### WRITTEN PROBLEM
Count how many lines of the entries below contain the word "Expand", and give only that number.

### TASK INPUT
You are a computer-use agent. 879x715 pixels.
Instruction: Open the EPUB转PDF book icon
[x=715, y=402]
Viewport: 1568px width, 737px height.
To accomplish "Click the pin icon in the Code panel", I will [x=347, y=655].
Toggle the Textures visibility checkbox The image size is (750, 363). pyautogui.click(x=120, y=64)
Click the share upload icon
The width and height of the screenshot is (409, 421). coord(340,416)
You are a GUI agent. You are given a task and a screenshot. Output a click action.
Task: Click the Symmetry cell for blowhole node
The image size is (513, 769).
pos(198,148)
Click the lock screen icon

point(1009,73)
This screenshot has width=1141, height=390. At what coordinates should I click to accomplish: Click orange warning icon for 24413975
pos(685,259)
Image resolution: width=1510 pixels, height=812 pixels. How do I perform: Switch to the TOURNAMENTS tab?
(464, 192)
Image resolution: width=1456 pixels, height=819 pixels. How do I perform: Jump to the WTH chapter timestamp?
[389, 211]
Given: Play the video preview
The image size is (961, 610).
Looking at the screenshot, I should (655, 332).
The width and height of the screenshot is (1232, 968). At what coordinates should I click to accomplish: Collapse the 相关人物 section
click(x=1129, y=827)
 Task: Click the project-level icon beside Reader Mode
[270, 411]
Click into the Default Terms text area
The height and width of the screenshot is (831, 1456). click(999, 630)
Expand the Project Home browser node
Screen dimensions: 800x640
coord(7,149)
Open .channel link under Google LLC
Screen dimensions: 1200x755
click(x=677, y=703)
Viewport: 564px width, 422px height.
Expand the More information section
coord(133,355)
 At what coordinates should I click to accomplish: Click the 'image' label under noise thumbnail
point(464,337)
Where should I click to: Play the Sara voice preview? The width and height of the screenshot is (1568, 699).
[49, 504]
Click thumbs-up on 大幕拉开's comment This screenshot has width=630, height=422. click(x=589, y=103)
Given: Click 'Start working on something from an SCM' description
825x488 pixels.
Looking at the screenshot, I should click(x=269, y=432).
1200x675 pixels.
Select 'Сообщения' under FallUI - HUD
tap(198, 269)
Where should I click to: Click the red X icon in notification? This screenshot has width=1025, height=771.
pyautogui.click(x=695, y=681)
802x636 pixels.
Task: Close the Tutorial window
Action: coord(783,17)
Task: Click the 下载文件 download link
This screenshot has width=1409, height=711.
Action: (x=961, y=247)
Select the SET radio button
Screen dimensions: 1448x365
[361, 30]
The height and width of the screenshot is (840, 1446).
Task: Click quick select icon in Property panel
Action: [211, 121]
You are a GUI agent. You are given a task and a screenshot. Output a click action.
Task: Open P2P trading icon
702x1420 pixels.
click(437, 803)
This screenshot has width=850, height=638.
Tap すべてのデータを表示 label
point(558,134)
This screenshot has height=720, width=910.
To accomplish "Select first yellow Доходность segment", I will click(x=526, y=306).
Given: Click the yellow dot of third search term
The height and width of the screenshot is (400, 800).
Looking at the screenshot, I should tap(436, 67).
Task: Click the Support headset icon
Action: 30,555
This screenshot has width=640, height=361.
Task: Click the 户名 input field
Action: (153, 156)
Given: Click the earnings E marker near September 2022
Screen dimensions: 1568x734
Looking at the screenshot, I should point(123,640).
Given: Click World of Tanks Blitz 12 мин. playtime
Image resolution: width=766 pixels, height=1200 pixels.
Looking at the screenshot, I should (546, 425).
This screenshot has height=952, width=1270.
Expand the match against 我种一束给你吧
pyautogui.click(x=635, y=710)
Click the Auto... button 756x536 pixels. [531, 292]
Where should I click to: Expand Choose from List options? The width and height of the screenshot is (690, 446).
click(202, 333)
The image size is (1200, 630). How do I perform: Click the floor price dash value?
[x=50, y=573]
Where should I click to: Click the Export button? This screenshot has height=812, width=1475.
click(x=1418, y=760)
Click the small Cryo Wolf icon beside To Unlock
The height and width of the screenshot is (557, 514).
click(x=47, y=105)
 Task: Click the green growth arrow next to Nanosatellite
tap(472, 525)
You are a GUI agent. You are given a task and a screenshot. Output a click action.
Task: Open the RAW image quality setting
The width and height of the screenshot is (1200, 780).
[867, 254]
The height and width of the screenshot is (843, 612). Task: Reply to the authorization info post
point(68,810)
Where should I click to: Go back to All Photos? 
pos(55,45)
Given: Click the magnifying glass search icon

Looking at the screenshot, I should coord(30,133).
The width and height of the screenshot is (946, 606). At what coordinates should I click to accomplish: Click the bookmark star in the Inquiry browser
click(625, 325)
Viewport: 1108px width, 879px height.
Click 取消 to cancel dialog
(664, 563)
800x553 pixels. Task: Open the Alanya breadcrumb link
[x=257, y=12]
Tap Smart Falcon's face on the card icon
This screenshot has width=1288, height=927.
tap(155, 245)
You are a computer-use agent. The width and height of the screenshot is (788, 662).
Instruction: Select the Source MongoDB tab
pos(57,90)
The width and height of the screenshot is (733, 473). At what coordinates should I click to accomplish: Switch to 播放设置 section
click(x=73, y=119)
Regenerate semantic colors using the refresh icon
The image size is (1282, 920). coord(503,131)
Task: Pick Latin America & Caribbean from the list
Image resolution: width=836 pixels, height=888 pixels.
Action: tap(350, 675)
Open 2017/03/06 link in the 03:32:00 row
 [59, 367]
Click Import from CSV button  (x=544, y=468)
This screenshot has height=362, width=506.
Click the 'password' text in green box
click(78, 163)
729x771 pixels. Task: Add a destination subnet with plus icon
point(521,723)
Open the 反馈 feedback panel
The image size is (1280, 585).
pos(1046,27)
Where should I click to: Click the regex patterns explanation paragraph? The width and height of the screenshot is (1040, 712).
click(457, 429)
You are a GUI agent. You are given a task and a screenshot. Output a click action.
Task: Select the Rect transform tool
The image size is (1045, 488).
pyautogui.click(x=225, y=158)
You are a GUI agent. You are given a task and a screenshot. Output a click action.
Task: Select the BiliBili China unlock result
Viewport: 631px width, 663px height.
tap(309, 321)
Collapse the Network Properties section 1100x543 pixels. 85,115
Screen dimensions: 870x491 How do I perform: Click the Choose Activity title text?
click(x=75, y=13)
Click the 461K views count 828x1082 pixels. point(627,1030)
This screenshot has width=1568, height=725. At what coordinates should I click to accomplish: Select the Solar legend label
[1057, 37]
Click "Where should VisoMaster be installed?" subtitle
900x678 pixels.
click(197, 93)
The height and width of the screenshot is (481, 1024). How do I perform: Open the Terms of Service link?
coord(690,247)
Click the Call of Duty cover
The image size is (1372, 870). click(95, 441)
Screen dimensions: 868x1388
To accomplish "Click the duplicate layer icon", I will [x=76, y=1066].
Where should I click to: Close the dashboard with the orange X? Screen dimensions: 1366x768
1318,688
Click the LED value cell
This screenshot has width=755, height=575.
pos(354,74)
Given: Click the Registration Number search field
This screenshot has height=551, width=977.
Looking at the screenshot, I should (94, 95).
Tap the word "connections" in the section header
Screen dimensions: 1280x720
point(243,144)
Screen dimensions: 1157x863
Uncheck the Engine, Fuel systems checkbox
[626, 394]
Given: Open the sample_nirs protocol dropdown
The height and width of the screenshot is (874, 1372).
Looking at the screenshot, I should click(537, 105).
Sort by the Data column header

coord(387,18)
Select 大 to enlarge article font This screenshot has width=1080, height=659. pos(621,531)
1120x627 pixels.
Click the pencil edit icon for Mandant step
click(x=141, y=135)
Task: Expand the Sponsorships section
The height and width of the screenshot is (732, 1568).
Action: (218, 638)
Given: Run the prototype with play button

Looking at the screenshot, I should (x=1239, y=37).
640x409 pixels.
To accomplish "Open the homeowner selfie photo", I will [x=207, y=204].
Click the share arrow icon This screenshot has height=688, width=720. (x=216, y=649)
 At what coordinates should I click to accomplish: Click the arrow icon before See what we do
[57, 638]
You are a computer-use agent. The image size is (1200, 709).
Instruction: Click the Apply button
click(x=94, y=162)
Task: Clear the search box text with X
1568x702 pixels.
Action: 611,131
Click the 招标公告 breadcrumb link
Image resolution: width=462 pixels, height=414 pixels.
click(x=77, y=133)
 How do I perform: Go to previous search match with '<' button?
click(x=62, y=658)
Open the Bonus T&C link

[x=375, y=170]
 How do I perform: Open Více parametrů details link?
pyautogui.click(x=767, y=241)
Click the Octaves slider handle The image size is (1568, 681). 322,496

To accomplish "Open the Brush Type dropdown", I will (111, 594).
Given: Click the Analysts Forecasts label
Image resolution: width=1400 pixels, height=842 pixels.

### RESPONSE FOR THIS EXERCISE
5